Our Summer issue opens with Sebastian’s discussion of alternative investments like private equity, real estate and hedge funds and their advantage in risk and return over traditional stock and bond investments. Danielsen, Barabanov, Schweers and Sullivan propose a methodology to merge actuarial concepts like mortality probability with traditional portfolio and investment concepts like mean/variance analysis. The increased complexity of financial markets and greater computing power were the impetus of research by Aw, Dominic and Jiang on a means of combining quantitative and fundamental techniques. Gray and Vogel explore the use of net-debt paydown as a way to further enhance shareholder yield. Murphy, Fu and Benzschawel explore the use of information on bond yield spreads for estimating the price of risk in the market.
Fung, Ko and Yau discuss dim sum bonds and the opportunities and risks to investors wanting to diversify their investment with an emerging asset class. Sum analyzes the stock risk premiums and risk adjusted returns of the best companies to work concluding that firms for better when they take care of their employees. Tuesta and Herrera take a long term perspective in their presentation on pension fund investment returns in Chile, Peru and Mexico. Tonca provides a commentary on some of the factors behind IPO’s long run losses.

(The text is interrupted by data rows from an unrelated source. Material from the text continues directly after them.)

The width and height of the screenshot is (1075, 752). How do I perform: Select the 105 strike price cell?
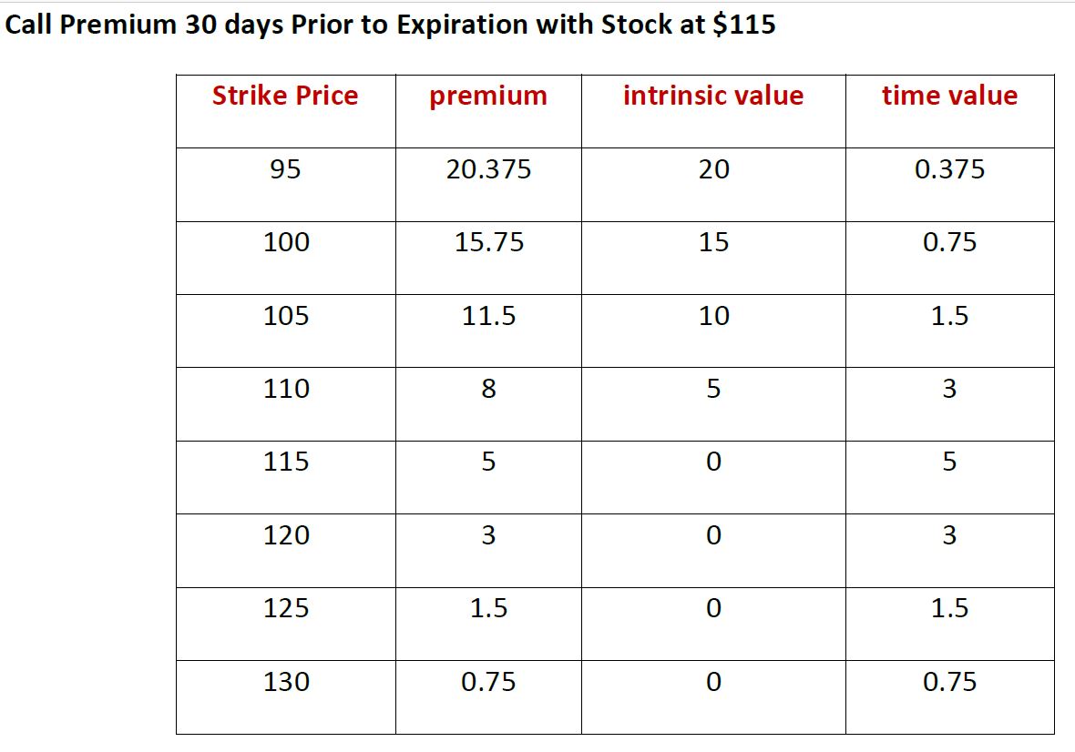[x=286, y=316]
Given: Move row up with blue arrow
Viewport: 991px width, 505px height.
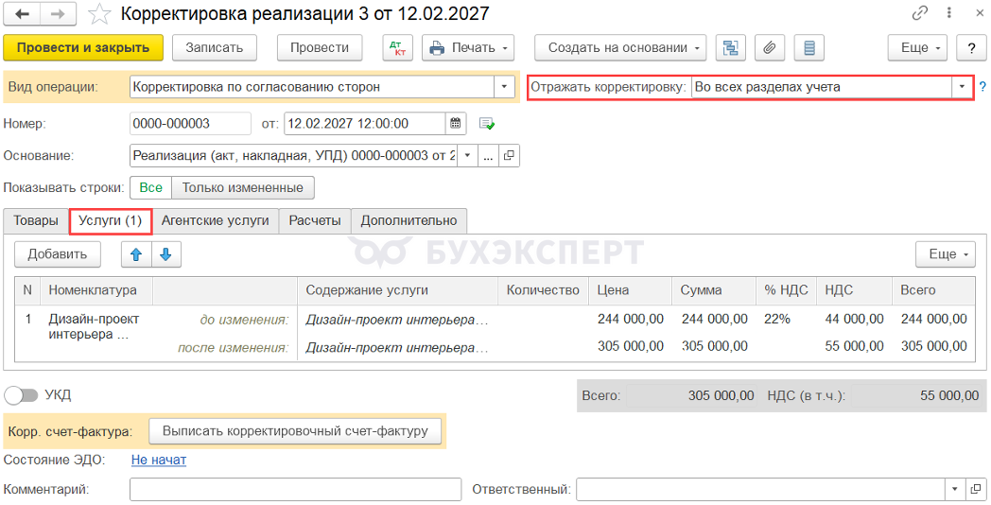Looking at the screenshot, I should [x=136, y=254].
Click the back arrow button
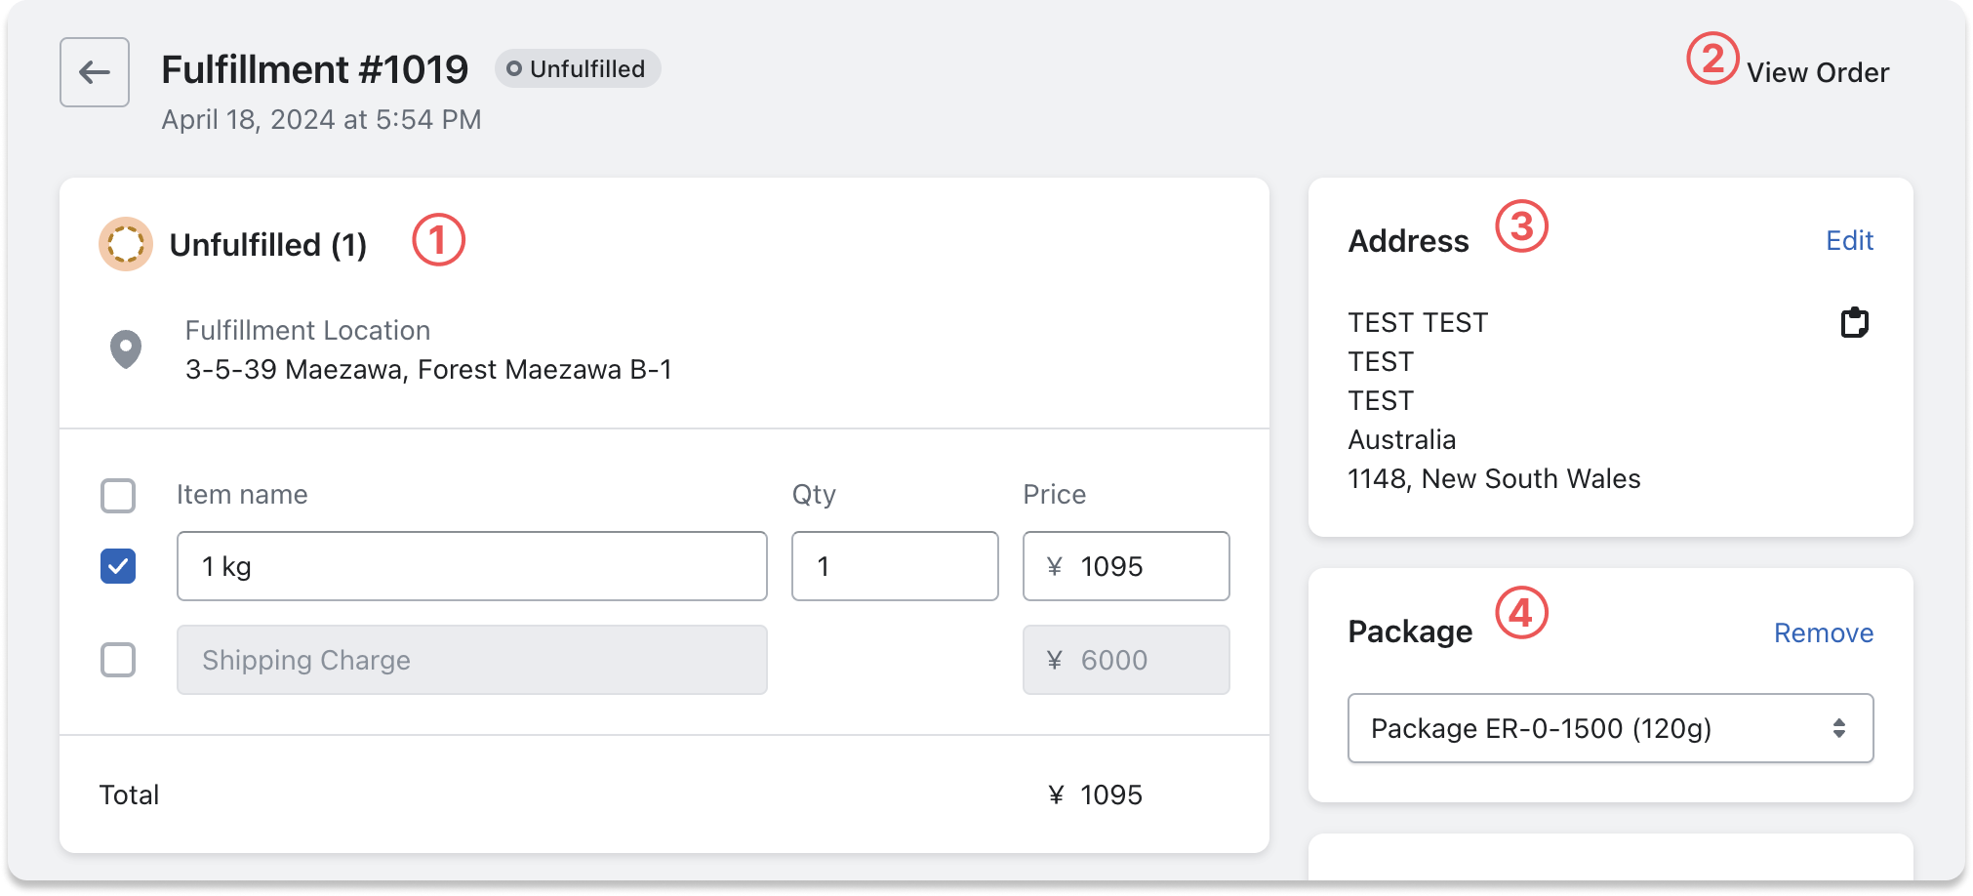 [95, 72]
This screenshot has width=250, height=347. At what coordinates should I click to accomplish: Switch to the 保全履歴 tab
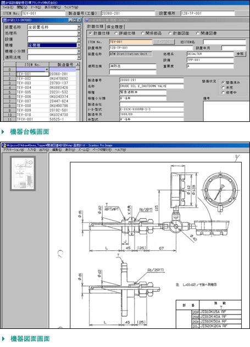115,27
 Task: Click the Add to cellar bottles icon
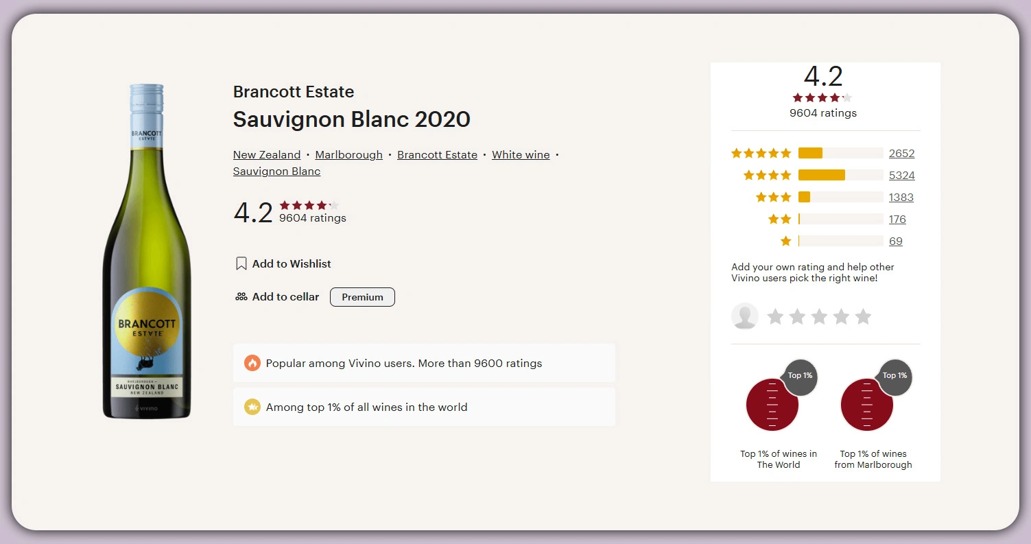tap(241, 297)
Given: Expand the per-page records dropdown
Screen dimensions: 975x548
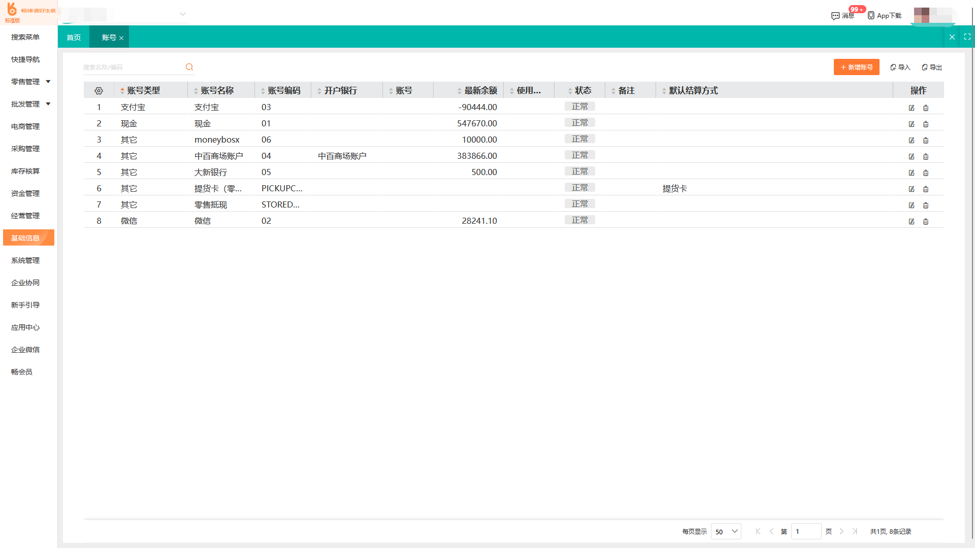Looking at the screenshot, I should [726, 531].
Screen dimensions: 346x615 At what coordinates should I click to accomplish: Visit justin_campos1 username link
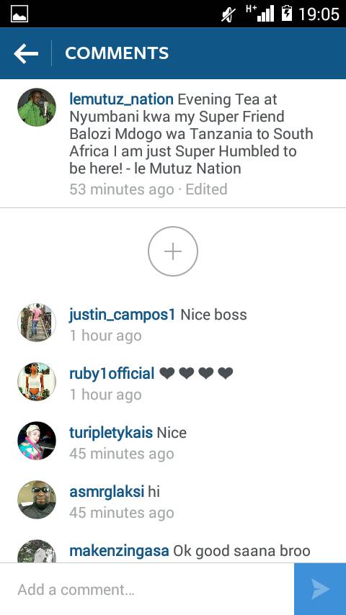(122, 315)
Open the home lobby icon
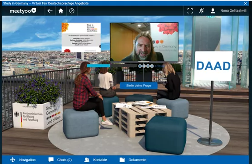252x164 pixels. coord(61,11)
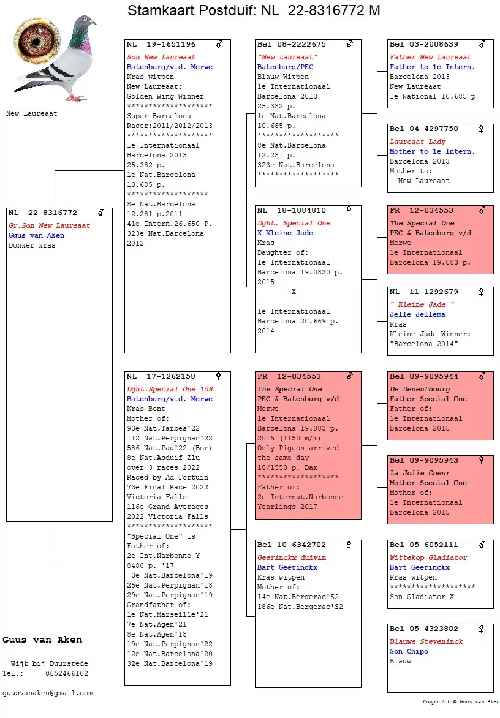Screen dimensions: 500x718
Task: Click the female symbol on Bel 05-4323802
Action: tap(481, 629)
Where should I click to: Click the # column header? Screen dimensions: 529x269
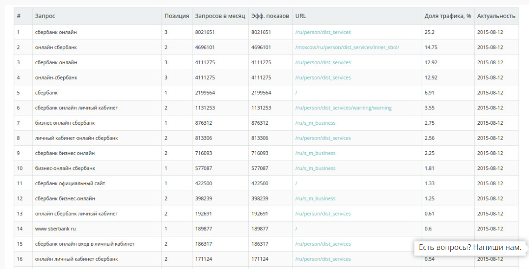[x=19, y=15]
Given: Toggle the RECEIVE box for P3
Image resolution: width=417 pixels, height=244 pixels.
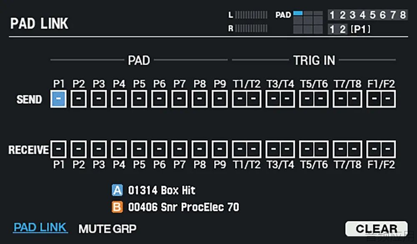Looking at the screenshot, I should [99, 149].
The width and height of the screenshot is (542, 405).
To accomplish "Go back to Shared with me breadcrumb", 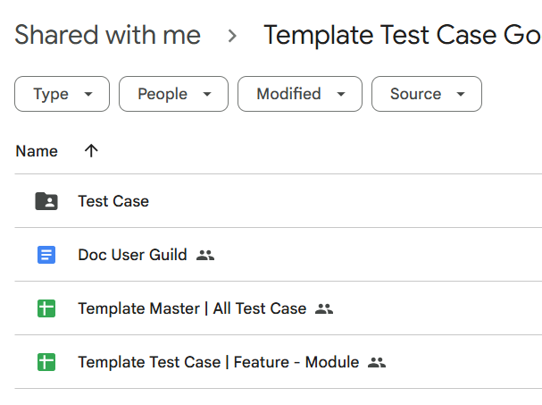I will pos(107,35).

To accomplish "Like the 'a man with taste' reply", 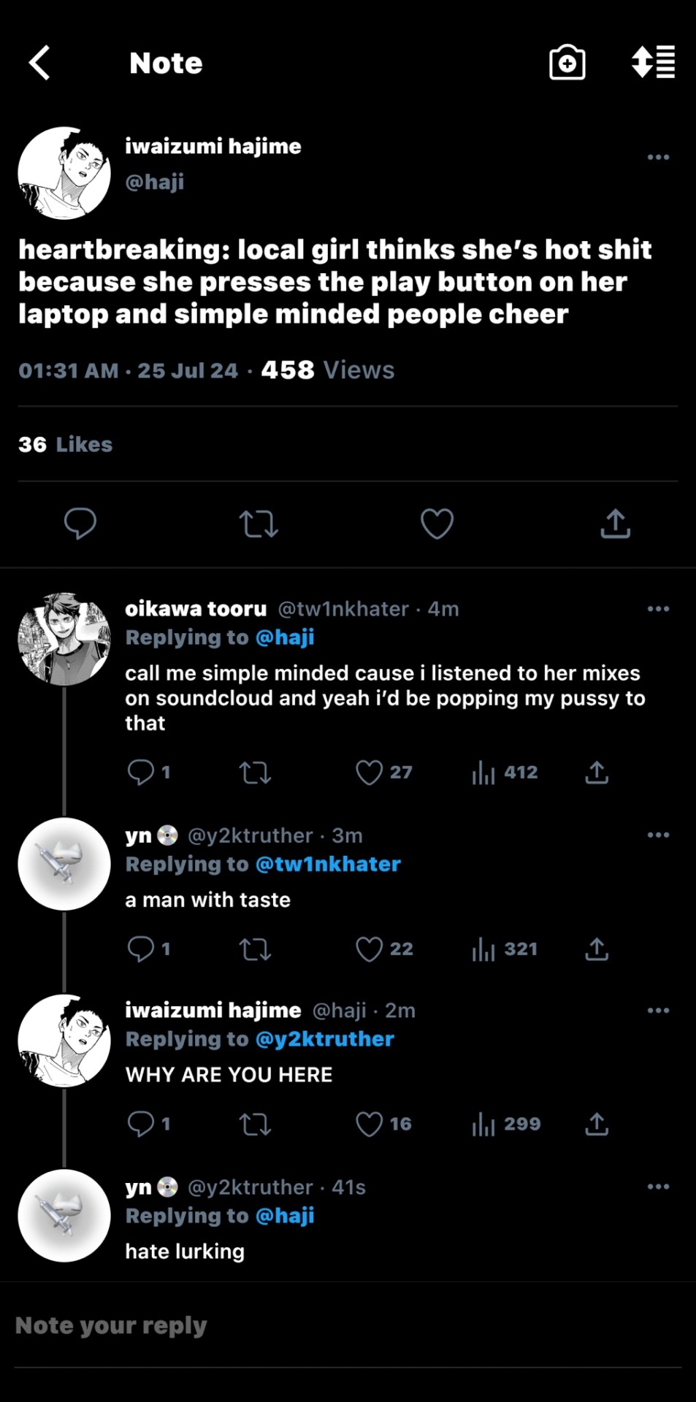I will [370, 949].
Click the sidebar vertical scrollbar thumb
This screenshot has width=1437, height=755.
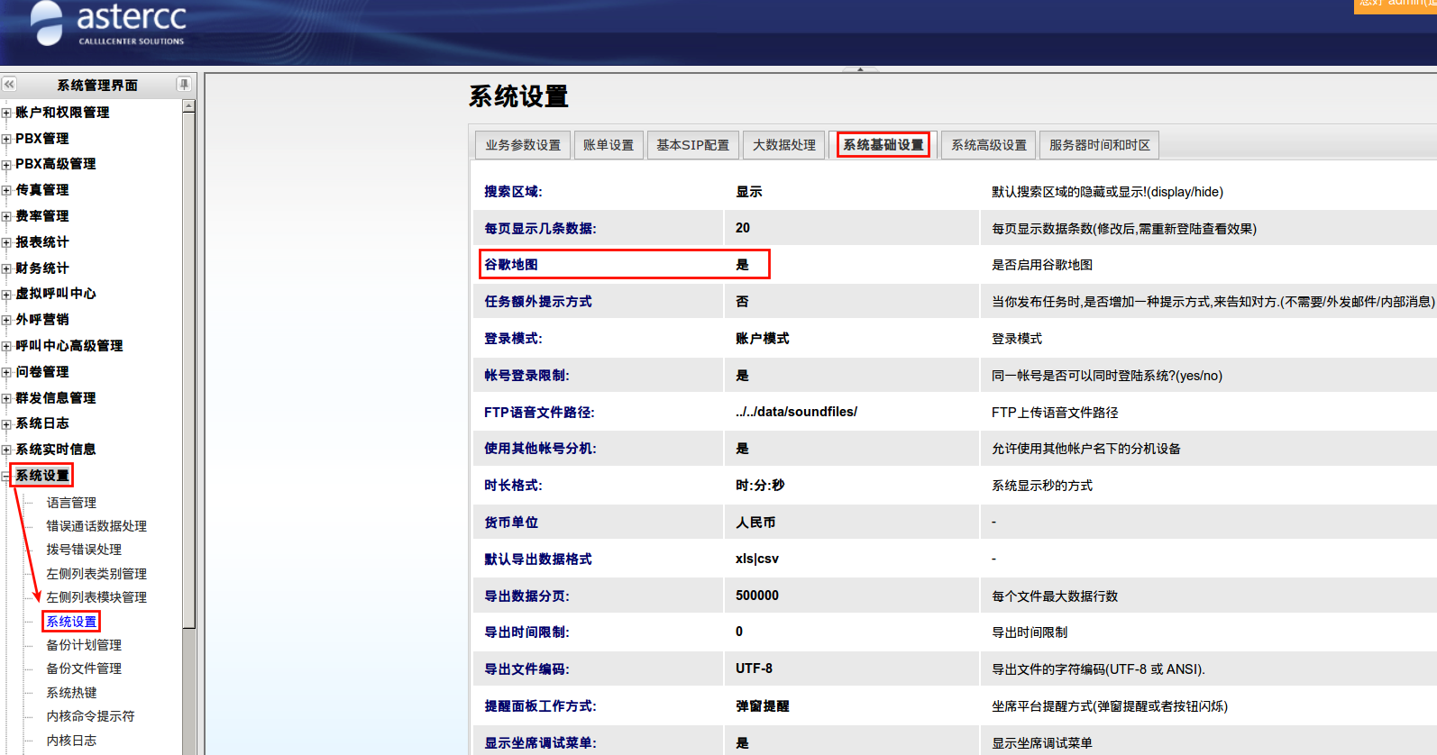click(x=188, y=360)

Our special section this issue is on volatility. Daviou and Paraschiv analyze the reaction of the S&P 500 returns to changes in implied volatility given by the VIX index. Maymin, Maymin and Fisher demonstrate that the profitability of time-series momentum strategies on commodity futures is strongly sensitive to the starting day. Kapoor and Shrivastava examine extreme events in the market to determine which extreme value can be better estimated monthly, quarterly or yearly.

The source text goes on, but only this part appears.